What happened

Investors in Chewy (CHWY -0.64%) had a good day on Thursday as their shares gained 4% by 1:30 p.m. ET, compared to a 1.8% increase in the S&P 500. That surge erased a small part of the e-commerce specialist's recent declines, though, and shares remain lower by nearly 40% so far in 2022.

The rally was powered by a rebound in some of the hardest-hit tech stocks as Wall Street became less fearful about a recession in 2023.

So what

The key factor pushing Chewy's shares higher was general strength in the tech sector. The Nasdaq Index jumped more than 2% by early afternoon, and that increase lifted many growth stocks that had been sold off through most of the year .

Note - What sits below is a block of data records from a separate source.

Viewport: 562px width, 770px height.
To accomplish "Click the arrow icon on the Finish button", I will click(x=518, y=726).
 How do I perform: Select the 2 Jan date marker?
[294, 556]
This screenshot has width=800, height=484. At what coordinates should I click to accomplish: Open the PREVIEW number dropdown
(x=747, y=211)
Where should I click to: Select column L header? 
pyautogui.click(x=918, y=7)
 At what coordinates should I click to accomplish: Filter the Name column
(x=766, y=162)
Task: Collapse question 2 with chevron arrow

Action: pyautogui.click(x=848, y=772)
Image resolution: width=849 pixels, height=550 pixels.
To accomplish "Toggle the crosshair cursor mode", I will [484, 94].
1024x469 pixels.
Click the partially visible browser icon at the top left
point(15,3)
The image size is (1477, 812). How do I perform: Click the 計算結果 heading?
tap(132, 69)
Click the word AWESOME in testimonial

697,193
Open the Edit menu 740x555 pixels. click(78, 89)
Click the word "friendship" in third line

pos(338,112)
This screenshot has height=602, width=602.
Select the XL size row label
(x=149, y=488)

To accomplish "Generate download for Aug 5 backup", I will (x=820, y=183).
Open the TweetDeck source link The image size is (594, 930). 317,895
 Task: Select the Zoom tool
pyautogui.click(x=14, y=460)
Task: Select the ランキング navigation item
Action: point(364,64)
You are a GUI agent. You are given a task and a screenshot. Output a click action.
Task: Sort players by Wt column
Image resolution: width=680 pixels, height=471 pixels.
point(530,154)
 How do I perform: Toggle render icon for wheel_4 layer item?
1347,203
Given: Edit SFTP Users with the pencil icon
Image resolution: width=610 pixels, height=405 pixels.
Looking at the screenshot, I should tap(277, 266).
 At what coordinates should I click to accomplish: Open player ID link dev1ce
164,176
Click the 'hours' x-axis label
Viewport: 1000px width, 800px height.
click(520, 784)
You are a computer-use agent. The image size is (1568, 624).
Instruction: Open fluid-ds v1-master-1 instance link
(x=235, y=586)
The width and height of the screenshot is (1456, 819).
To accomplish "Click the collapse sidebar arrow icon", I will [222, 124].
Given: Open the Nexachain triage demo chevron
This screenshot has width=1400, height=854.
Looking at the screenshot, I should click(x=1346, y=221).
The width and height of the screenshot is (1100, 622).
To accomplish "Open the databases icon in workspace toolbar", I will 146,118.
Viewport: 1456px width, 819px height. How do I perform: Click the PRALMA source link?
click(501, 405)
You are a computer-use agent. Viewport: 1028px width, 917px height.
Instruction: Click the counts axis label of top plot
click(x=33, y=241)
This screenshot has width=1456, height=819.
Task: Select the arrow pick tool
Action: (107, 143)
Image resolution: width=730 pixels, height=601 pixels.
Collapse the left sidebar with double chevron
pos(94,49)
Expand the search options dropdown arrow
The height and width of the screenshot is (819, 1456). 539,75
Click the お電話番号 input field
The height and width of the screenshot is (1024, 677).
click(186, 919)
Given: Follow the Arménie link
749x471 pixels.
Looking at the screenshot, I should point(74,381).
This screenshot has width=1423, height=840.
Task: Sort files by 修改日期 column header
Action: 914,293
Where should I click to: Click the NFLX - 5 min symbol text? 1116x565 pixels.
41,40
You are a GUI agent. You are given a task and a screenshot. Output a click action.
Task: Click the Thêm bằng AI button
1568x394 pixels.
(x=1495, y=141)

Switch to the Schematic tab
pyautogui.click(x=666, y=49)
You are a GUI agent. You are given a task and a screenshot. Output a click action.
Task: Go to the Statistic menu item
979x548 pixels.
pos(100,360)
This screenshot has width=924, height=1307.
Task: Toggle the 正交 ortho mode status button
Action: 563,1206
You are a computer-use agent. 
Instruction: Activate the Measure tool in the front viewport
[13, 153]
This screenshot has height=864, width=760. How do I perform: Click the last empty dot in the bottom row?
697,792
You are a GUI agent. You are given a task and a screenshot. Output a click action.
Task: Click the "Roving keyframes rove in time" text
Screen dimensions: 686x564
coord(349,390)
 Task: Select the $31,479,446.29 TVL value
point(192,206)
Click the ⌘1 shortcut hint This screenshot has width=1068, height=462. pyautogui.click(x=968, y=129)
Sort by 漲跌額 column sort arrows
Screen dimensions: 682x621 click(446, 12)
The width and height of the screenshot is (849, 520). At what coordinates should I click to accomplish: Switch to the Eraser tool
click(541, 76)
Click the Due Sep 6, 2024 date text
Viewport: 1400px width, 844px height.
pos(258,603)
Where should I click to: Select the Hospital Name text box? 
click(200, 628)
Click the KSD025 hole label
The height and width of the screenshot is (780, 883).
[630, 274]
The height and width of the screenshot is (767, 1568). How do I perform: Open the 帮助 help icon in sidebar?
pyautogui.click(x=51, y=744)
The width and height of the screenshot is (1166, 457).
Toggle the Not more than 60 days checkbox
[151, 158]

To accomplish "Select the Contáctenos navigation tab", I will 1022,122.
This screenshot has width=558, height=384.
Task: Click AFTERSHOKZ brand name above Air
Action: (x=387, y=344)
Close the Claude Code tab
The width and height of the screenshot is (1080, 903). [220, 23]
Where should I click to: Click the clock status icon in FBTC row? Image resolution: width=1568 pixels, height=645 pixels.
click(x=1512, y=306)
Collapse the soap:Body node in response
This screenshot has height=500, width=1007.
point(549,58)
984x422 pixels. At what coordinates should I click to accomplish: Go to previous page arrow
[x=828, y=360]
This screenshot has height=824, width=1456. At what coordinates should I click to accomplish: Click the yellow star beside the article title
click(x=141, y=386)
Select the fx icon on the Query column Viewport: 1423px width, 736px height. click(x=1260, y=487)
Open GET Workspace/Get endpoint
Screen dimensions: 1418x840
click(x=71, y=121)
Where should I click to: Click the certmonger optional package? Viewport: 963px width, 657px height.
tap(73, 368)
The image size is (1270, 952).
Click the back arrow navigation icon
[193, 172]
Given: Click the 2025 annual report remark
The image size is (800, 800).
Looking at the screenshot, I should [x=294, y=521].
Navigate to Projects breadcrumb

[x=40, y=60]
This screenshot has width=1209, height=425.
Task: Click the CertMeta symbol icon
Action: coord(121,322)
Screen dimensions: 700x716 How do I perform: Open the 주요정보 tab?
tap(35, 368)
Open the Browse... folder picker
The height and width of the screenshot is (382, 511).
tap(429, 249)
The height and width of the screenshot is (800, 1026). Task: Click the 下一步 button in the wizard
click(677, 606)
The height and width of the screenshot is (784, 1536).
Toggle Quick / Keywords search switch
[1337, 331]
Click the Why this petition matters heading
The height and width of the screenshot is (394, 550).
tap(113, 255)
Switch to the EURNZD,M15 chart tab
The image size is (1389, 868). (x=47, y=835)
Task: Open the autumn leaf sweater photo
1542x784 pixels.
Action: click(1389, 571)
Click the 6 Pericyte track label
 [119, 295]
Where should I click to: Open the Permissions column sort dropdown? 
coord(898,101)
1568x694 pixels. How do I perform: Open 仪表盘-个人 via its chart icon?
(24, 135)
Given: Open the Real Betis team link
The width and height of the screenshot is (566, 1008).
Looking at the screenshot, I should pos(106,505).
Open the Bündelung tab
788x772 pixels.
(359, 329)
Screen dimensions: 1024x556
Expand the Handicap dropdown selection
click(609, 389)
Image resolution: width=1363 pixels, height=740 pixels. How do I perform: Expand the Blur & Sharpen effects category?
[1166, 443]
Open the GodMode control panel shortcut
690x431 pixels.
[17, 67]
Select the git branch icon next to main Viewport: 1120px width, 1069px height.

Chewy's e-commerce focus means its shares tend to move along with that tech segment, even though its business isn't especially sensitive to slowing consumer spending. Sales growth has held up well through late 2022, for example, and the company has posted rising profit margins even as many e-commerce peers are seeing declines.

Now what

Chewy reported only the slightest growth in its customer base in the third quarter, and that's a metric investors will want to watch closely in the new year. Its best path toward sustainable sales gains involves a growing list of customers who spend steadily more on its pet products and services.

Looking further ahead, the company is pushing into new growth lines such as pet wellness and healthcare. But its more immediate challenge is to navigate through what could be slowing shopper spending in 2023. Most of Chewy's sales are in the pet essentials niche, and most of its customers are committed to automatic shipments.

These factors suggest the company would fare well through a recession, which is a normal part of the economic cycle. That's why Chewy stock belongs on growth investors' watch lists, if not in their portfolios, right now.